■ Extrait à lire
# # # # # # #

Jean-Marc Boyer : Cette manifestation du 9 mai peut apparaître comme un baroud d’honneur des syndicats ou une tentative de remontada, digne des meilleurs clubs de football anglais. Ils craignent que leur poids dans les instances de dialogue soit divisé par 2.

Cette protestation intervient dans un contexte de sursaut syndical inhabituellement unifié. Jusqu’ici, les syndicats n’avaient guère réussi à faire reculer le Gouvernement sur les réformes du code du Travail et de la SNCF. Ils ont ensuiteeu un cahier des charges incomestible sur la réforme de l’Unédic. Ils risquent aussi de perdre de nombreux postes d’administrateurs, si les caisses de retraite fusionnent dans un système universel. Enfin, le paritarisme pressent son érosion programmée dans le pilotage de la protection sociale, avec la montée en charge du financement étatique par la CSG,au détriment des cotisations sociales.

Le Premier ministre fait mine d’une concertation avec les organisations syndicales, « en même temps » qu’il impose un projet de loi sur la fonction publique faussement concerté. Cela rappelle le spadassin enfonçant sa dague dans le ventre de l’ennemi en lui faisant admirer l’éclat du nacre de son manche. En fait de modernisation, les syndicats y voient une remise en cause des statuts, garants selon eux de l’indépendance et de la qualité du service public.

# # # # # # #

■ Liste

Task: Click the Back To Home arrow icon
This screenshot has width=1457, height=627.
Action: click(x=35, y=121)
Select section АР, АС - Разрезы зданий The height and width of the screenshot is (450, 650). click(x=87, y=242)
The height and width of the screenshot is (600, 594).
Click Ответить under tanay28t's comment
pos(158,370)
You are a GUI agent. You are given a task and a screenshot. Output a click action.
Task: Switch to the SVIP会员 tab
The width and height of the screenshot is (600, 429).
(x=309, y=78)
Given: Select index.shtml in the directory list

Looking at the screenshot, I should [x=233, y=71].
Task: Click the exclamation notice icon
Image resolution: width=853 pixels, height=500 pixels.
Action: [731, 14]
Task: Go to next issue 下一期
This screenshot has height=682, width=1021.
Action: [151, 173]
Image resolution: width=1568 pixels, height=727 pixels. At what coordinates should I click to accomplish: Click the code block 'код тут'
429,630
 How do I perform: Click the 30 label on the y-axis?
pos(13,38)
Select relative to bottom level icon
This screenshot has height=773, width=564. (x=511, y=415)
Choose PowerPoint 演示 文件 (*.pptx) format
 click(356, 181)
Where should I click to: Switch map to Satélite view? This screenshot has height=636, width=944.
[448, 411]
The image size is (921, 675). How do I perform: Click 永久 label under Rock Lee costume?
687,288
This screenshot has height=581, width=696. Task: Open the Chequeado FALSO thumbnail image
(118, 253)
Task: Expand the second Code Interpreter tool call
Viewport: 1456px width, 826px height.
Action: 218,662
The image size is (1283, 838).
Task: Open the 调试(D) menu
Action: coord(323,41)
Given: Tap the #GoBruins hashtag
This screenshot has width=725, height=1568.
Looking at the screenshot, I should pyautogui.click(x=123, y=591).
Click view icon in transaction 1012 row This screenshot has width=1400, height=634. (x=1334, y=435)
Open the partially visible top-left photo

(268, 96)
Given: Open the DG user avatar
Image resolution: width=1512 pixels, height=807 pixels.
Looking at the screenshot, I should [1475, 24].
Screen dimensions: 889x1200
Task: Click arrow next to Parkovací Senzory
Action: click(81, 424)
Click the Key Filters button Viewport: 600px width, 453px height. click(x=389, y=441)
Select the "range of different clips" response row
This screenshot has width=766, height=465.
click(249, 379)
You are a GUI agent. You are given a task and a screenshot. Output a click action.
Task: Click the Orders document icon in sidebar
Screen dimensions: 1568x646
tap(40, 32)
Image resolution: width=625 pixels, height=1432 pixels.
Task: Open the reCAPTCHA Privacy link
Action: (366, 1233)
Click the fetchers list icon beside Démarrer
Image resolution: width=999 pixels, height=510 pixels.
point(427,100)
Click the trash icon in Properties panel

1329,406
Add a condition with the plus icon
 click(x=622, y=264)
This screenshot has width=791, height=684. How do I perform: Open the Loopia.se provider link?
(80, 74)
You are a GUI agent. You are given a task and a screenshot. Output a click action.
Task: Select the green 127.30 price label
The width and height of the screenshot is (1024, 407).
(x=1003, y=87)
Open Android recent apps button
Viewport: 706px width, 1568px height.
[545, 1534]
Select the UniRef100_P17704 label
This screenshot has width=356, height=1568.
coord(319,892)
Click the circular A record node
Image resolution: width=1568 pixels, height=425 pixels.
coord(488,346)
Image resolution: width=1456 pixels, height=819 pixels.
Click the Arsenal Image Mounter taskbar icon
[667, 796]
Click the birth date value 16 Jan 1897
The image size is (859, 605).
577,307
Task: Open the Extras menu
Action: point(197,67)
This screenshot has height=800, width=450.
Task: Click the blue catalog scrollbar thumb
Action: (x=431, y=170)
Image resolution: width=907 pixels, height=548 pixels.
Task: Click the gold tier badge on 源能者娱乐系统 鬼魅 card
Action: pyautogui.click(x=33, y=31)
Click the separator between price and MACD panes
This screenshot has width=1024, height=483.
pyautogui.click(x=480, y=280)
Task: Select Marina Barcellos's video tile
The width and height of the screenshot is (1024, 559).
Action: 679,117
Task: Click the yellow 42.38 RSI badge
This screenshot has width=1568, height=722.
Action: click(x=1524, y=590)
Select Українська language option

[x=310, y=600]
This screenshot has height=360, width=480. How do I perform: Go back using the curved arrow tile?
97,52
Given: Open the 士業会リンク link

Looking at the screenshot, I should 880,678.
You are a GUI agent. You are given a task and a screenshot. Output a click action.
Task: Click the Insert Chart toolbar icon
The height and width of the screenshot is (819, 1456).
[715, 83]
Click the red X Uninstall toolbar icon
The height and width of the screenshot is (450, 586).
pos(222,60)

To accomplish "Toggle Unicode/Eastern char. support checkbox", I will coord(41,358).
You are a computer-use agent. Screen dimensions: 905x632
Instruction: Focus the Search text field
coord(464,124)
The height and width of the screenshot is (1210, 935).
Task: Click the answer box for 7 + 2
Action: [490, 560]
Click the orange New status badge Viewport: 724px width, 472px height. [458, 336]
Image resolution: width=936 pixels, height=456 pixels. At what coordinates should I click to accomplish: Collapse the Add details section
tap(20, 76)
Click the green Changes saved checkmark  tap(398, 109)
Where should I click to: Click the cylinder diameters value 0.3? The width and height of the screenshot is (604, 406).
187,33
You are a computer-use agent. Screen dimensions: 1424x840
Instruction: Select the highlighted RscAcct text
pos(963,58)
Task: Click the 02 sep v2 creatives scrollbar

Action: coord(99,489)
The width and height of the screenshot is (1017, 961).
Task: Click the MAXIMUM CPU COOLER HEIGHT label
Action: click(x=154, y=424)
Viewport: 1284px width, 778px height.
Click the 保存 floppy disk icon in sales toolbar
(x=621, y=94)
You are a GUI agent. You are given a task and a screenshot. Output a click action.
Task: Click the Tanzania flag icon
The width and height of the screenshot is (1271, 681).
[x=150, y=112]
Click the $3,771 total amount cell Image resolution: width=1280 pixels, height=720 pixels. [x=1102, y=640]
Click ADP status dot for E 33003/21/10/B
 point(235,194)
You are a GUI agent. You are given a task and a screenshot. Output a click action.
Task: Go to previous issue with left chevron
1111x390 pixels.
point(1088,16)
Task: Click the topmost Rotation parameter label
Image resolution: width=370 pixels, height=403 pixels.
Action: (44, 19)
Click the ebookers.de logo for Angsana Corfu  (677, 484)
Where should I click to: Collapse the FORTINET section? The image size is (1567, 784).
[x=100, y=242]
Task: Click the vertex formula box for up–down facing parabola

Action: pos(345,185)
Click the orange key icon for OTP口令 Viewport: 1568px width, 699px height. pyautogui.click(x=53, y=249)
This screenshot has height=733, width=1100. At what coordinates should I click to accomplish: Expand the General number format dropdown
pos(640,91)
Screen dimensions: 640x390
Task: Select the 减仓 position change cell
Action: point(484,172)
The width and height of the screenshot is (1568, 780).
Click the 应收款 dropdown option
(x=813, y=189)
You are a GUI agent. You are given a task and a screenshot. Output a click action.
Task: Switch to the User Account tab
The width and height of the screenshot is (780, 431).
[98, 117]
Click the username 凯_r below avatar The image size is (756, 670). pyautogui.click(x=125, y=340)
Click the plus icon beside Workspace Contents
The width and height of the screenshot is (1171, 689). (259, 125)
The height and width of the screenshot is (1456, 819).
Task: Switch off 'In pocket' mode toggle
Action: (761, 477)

# # # # # # #

■ Consigne 1
Traduisez en anglais la phrase suivante, tirée de l'extrait sur la manifestation syndicale du 9 mai : « Cette protestation intervient dans un contexte de sursaut syndical inhabituellement unifié. »
■ Consigne 2
Rédigez la suite de l'extrait sur la manifestation syndicale du 9 mai, en reprenant après sa dernière phrase.

■ Résultat attendu 1
This protest comes amid an unusually unified resurgence of union activity.

■ Résultat attendu 2
Hubert Landier : La réforme des services publics est une affaire très lourde dans la mesure où elle remet en cause une sédimentation de règles et de pratiques qui se sont accumulées sur des dizaines d’années, peut-être même un siècle. Cette réforme, jusqu’à présent, a été envisagée d’une manière comptable, avec l’annonce de suppressions  de postes, ainsi supposés inutiles. Ce qu’envisage cette fois le gouvernement, dont chacun sait qu’il siège à l’Elysée, prétend aller beaucoup plus loin puisqu’il s’agit de reconstruire complètement l’organisation humaine des services publics sur le modèle de ce qui existe dans les entreprises.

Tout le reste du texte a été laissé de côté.